A naif but probably efficient approach is to exploit the fact that the logarithm function is approximately constant on short intervals and $$ \frac{1}{\sqrt{N}}\int_{e^N}^{e^{N+1}}\sqrt{t}\,\alpha^{-t/N}\,dt =\frac{N\sqrt{\pi}}{2\log(\alpha)^{3/2}}\,\text{Erf}\left(\sqrt{\frac{e^N\log\alpha}{N}}\right)$$ can be efficiently approximated through the continued fraction for the error function.

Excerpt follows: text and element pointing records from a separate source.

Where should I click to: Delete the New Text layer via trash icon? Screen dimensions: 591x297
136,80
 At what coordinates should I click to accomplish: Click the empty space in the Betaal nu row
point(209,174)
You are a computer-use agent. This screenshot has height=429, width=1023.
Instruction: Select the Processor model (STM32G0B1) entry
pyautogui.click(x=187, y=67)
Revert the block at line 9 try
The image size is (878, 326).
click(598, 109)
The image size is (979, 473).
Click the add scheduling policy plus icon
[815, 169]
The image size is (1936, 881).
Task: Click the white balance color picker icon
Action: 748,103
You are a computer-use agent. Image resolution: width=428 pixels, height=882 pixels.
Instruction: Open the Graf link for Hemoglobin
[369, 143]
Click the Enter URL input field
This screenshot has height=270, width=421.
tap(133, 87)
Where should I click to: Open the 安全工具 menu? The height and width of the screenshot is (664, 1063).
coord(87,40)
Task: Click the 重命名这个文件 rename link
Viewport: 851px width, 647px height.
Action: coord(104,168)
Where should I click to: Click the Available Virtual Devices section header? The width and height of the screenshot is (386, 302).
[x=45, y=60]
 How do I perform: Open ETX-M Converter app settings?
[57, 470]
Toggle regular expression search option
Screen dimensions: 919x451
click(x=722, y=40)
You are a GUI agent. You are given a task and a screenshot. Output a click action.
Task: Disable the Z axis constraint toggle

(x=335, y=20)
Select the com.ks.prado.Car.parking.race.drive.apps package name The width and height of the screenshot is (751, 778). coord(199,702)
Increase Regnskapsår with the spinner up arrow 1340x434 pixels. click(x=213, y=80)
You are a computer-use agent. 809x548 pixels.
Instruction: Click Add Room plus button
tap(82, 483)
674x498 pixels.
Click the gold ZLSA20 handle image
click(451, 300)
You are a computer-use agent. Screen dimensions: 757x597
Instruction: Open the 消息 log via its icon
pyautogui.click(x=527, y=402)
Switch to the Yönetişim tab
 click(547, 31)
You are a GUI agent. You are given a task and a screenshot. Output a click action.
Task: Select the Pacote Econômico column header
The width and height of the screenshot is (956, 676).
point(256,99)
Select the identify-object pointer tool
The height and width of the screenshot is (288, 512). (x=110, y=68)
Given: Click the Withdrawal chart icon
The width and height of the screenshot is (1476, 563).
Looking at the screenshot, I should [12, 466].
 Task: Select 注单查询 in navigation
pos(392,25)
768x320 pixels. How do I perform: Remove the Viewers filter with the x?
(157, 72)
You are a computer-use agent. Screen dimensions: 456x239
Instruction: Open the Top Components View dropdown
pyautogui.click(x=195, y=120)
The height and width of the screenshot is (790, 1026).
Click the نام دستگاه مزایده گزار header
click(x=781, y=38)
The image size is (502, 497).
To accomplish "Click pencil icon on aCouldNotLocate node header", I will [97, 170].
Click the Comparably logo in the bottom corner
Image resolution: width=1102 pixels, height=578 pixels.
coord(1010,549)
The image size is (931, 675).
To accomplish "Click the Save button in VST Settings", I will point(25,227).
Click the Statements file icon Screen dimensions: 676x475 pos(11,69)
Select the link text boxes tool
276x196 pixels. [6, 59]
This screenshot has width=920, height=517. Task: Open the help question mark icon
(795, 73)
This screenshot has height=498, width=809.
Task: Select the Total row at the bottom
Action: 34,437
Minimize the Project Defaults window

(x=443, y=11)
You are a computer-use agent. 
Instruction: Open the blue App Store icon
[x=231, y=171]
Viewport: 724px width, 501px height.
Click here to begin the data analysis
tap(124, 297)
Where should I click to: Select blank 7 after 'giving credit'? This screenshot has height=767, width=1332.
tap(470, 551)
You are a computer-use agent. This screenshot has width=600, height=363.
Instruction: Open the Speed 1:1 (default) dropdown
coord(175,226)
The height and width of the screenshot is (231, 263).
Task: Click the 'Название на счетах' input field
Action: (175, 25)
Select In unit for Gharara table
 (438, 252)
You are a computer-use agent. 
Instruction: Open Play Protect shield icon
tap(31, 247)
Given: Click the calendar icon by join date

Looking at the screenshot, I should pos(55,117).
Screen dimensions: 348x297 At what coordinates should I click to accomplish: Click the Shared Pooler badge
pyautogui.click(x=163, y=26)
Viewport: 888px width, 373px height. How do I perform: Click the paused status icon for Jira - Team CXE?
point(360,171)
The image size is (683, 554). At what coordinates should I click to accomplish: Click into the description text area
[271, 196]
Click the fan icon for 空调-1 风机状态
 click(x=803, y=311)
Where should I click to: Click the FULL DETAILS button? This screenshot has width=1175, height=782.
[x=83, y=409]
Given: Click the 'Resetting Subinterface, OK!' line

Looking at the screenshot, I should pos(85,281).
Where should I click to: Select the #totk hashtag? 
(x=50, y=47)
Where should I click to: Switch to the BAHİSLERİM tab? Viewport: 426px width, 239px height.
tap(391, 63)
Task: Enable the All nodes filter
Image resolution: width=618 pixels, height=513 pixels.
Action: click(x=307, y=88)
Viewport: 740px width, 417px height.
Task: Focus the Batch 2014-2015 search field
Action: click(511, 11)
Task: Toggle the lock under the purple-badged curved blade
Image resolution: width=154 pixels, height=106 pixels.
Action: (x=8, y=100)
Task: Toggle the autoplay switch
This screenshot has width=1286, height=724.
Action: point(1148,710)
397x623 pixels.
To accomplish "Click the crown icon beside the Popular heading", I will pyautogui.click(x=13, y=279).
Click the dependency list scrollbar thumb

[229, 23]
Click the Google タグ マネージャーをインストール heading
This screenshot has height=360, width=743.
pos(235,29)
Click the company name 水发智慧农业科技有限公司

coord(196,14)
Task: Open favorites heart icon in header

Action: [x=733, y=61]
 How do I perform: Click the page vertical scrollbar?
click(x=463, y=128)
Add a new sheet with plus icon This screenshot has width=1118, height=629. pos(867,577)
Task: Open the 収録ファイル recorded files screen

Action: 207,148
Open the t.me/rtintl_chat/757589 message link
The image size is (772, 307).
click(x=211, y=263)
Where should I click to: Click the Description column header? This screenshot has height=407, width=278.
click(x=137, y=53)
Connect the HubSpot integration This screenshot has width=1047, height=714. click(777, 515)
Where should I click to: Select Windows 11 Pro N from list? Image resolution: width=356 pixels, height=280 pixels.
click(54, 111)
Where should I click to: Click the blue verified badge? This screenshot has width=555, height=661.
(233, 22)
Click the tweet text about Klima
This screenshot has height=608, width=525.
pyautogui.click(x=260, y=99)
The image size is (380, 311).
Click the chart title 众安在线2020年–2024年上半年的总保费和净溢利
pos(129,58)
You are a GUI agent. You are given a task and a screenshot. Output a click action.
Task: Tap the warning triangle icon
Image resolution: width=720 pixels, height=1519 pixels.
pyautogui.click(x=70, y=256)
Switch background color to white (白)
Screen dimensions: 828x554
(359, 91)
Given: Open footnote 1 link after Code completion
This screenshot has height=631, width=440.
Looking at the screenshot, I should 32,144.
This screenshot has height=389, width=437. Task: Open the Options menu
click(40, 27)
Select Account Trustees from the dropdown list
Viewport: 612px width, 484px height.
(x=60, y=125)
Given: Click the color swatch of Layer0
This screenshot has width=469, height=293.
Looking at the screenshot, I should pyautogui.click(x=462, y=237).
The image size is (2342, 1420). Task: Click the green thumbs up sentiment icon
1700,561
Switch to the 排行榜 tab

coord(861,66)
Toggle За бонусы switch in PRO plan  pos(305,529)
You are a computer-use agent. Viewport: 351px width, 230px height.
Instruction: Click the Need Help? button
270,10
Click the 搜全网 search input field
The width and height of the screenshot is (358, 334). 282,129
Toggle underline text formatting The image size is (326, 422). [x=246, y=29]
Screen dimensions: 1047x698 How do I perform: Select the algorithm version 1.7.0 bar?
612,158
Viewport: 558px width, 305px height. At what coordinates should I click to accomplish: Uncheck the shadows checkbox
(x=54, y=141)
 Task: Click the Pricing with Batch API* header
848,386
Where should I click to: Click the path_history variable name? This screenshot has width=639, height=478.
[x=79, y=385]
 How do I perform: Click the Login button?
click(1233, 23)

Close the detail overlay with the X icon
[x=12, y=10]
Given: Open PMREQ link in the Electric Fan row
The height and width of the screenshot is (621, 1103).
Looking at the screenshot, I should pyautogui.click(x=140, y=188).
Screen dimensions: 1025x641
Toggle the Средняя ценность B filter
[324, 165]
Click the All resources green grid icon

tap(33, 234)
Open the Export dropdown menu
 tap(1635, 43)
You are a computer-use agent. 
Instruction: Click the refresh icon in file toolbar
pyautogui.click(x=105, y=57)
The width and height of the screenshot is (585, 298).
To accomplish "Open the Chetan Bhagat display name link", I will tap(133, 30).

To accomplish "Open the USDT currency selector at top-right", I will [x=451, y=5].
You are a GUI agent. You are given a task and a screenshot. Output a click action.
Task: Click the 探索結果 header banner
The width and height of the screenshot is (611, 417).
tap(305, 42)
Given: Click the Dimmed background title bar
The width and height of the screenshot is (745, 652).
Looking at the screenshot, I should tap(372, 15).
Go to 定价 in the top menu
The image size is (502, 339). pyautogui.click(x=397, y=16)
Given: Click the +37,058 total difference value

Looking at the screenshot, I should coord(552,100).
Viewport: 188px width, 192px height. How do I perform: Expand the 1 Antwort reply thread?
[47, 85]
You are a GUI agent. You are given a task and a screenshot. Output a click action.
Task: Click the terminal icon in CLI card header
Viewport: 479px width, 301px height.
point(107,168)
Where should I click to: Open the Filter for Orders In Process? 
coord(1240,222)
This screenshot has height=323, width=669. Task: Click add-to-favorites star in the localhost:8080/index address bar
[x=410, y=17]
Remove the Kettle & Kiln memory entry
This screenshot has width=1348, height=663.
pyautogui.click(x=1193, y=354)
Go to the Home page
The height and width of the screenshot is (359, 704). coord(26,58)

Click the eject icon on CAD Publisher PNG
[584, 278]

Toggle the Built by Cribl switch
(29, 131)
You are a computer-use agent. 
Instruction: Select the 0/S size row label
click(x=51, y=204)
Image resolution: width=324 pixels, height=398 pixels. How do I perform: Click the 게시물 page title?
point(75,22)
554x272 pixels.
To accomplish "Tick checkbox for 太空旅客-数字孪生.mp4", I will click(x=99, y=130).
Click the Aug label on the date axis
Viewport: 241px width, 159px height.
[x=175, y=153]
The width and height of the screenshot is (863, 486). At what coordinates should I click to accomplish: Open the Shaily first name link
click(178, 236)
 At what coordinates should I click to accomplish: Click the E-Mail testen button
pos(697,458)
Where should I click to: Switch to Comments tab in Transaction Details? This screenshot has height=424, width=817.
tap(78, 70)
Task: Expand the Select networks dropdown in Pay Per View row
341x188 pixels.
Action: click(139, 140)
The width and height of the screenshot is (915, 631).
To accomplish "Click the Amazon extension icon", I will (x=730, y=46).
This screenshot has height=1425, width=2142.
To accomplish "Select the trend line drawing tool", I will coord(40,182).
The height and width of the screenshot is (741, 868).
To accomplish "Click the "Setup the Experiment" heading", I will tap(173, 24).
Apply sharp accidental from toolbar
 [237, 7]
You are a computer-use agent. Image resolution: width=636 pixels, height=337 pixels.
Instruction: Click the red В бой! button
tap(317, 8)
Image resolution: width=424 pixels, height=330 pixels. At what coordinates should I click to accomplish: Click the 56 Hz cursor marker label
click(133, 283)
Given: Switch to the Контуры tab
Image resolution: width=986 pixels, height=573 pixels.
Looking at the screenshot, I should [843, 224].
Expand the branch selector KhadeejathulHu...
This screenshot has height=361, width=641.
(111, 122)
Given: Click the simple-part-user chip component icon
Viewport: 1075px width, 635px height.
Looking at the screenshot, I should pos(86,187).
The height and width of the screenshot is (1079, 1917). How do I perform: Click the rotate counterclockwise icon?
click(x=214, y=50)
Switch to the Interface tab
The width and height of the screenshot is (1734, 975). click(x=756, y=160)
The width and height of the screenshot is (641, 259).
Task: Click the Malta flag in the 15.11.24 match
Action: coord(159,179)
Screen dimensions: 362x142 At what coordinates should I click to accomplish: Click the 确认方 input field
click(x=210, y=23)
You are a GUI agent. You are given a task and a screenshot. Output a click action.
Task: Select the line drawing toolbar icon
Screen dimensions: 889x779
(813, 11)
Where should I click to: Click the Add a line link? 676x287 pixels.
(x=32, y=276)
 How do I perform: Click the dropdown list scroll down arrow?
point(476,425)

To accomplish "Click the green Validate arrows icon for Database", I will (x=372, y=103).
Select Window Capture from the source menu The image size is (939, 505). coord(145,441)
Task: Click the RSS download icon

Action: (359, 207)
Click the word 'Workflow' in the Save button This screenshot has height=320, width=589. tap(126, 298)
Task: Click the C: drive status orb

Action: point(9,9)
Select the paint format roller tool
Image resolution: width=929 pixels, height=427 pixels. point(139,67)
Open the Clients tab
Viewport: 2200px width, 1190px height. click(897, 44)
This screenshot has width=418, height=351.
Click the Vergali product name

We may also consider this fact: through the Laplace transform $$ \int_{0}^{+\infty}\sqrt{t}\exp\left(-\frac{t\log\alpha}{N}\right)\,dt = \int_{0}^{+\infty}\mathcal{L}^{-1}\left(\frac{1}{\sqrt{t}}\right)\,\mathcal{L}\left(t \exp\left(-\frac{t\log\alpha}{N}\right)\right)\,ds $$ we get the following integral: $$ \int_{0}^{+\infty}\frac{N^2}{\sqrt{\pi s}(Ns+\log\alpha)^2}\,ds =\frac{2}{\sqrt{\pi}}\int_{0}^{+\infty}\frac{1}{(s^2+\frac{\log\alpha}{N})^2}\,ds$$ that is simple to estimate in terms of $N$ and $\alpha$. The original integral is a weigthed sum of these integrals, that according to my computations should behave like $$\exp\left(-\log(\alpha)^{3/2}\right).$$ But I am probably over-complicating things, and we may recover the same bound by just applying a modified version of Laplace's method to the original integral.